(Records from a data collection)
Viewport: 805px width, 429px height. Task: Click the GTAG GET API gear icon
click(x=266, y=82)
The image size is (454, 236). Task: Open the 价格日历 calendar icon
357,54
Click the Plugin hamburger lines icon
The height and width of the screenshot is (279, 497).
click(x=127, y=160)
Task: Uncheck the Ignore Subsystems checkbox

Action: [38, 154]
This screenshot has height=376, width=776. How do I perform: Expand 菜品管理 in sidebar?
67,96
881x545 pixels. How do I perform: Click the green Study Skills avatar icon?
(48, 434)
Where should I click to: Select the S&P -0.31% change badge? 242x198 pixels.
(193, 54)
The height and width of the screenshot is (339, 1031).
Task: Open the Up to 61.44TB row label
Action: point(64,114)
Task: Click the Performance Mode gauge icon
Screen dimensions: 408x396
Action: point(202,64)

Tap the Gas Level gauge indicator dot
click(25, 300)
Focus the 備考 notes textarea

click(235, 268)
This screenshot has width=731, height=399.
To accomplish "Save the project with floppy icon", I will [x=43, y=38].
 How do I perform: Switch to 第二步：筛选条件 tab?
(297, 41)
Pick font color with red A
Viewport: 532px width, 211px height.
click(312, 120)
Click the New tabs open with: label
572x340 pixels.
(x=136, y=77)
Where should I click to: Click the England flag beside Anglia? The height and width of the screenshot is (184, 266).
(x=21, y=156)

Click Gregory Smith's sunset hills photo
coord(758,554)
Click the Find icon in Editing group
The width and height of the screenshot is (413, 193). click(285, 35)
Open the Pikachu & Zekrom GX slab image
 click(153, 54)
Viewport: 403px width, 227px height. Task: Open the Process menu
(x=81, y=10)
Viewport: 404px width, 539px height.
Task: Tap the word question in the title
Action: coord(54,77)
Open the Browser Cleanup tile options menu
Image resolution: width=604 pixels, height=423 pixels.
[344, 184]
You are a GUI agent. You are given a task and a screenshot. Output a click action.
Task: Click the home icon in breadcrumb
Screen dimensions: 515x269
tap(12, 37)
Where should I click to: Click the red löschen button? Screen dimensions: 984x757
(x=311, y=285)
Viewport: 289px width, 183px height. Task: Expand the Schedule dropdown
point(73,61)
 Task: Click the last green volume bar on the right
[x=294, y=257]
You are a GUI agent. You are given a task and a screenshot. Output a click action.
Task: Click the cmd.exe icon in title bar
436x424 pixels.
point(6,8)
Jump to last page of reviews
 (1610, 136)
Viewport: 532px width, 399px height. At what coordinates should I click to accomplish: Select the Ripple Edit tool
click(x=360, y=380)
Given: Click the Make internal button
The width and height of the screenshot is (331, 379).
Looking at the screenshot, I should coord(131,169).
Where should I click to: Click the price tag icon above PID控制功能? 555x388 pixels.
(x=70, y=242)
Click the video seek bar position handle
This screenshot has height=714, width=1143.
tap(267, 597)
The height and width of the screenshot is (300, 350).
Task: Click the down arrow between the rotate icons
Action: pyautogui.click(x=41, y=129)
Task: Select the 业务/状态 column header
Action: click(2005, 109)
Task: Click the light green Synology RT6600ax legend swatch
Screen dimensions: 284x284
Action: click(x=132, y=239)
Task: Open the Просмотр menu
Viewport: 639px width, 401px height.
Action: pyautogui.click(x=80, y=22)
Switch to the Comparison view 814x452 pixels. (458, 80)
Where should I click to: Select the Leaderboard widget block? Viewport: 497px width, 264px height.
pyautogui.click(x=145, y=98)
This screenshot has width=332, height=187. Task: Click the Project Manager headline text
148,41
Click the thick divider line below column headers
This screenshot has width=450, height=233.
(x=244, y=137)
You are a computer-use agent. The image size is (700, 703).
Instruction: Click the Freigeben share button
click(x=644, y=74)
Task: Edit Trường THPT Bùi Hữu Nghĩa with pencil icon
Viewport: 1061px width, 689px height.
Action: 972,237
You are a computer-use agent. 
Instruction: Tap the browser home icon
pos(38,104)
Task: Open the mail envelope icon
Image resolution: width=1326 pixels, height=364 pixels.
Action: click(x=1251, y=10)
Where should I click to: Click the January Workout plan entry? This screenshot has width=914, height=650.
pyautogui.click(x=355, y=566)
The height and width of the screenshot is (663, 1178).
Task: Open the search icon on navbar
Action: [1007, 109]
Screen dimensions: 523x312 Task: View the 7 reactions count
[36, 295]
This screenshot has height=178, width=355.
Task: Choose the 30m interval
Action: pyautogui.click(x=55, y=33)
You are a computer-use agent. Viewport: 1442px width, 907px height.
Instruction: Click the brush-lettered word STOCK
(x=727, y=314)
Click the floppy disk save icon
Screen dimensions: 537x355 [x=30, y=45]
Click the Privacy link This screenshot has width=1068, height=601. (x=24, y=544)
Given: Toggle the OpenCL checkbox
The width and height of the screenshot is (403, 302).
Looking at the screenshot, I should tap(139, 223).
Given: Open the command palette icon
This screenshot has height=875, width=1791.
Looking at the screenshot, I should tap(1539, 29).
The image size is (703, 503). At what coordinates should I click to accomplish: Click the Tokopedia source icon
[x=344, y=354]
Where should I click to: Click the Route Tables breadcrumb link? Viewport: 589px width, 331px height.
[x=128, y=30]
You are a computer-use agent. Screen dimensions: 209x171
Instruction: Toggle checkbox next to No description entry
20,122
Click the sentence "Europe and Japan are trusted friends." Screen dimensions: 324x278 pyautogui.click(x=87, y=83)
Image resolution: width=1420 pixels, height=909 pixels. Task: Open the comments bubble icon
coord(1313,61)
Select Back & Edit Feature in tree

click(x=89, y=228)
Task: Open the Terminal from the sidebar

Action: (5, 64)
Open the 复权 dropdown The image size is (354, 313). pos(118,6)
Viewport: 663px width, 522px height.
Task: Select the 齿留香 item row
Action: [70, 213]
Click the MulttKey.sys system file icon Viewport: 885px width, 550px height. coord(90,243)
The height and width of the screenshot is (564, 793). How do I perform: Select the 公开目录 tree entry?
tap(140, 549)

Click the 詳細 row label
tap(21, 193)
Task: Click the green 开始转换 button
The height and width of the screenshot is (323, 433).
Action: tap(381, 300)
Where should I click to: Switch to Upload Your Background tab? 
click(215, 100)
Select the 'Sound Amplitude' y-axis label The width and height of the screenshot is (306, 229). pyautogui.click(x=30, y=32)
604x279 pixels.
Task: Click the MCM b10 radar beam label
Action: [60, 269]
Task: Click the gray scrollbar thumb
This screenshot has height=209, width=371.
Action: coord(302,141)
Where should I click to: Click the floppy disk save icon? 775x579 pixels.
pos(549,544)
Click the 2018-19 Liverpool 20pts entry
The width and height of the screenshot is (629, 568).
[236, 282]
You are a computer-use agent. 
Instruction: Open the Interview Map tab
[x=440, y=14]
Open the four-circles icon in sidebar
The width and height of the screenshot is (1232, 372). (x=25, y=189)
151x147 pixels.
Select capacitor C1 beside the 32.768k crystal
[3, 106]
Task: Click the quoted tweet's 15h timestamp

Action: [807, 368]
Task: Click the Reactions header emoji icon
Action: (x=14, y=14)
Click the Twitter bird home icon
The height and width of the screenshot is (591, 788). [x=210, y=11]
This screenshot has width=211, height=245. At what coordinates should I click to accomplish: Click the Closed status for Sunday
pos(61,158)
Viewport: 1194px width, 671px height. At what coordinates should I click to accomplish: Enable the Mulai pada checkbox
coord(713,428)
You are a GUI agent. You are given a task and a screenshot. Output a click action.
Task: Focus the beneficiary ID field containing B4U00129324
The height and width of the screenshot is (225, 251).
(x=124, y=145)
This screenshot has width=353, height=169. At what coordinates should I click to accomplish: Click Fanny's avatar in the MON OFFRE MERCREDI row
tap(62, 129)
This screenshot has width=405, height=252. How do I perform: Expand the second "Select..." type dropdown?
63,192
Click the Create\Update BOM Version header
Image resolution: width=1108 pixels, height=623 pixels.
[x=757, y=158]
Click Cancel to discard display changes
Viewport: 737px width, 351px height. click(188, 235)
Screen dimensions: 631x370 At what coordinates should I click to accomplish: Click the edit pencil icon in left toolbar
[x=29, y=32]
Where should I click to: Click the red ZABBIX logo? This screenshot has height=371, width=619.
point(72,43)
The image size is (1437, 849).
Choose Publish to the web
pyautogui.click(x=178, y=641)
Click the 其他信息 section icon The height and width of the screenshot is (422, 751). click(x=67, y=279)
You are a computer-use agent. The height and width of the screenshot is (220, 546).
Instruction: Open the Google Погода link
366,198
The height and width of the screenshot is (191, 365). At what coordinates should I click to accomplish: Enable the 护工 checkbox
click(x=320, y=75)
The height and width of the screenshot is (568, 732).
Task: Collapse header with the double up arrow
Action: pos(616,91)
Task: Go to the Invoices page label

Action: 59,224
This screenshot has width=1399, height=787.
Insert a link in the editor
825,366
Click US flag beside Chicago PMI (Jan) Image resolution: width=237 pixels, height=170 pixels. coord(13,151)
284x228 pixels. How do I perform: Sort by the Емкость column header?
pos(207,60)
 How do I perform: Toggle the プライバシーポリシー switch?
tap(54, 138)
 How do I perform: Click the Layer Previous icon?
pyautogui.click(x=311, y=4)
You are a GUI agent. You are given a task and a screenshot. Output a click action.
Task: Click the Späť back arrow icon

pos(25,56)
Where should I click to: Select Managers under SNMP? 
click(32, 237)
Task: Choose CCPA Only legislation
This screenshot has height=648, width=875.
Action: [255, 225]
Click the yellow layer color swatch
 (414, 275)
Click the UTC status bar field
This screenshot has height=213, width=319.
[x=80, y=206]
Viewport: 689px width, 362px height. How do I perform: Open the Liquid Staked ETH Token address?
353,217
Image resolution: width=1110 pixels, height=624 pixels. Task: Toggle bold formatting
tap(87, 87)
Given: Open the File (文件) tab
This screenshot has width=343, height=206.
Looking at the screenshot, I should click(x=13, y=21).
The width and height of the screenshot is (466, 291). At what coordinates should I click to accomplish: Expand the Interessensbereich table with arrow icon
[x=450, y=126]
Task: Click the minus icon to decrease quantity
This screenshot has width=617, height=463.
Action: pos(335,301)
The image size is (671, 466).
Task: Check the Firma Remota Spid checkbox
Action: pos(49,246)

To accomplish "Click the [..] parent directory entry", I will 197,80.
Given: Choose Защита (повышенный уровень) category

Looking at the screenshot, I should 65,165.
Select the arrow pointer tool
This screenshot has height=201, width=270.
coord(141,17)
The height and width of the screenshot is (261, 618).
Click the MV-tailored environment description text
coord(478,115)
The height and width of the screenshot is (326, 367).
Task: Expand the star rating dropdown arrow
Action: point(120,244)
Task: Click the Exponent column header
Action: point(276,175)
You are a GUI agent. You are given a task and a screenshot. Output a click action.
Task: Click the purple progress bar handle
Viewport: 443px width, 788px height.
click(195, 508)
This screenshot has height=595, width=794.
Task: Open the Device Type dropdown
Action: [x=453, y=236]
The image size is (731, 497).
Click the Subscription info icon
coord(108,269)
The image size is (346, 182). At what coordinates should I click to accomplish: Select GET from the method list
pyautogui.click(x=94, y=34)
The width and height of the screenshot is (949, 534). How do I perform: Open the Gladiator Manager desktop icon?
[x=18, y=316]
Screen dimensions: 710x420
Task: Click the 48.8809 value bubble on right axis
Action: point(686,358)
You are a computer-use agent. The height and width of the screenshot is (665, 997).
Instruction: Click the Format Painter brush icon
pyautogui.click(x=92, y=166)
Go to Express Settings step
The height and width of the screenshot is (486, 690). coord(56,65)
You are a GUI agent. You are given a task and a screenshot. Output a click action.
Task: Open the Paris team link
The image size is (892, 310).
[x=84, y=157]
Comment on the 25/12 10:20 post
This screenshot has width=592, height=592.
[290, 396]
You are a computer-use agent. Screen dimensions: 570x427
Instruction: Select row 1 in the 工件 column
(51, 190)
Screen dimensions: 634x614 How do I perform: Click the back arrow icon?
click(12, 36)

What is expected →
What is the number of lines above that contain "computer"? Answer with that number only.

Answer to the problem →
8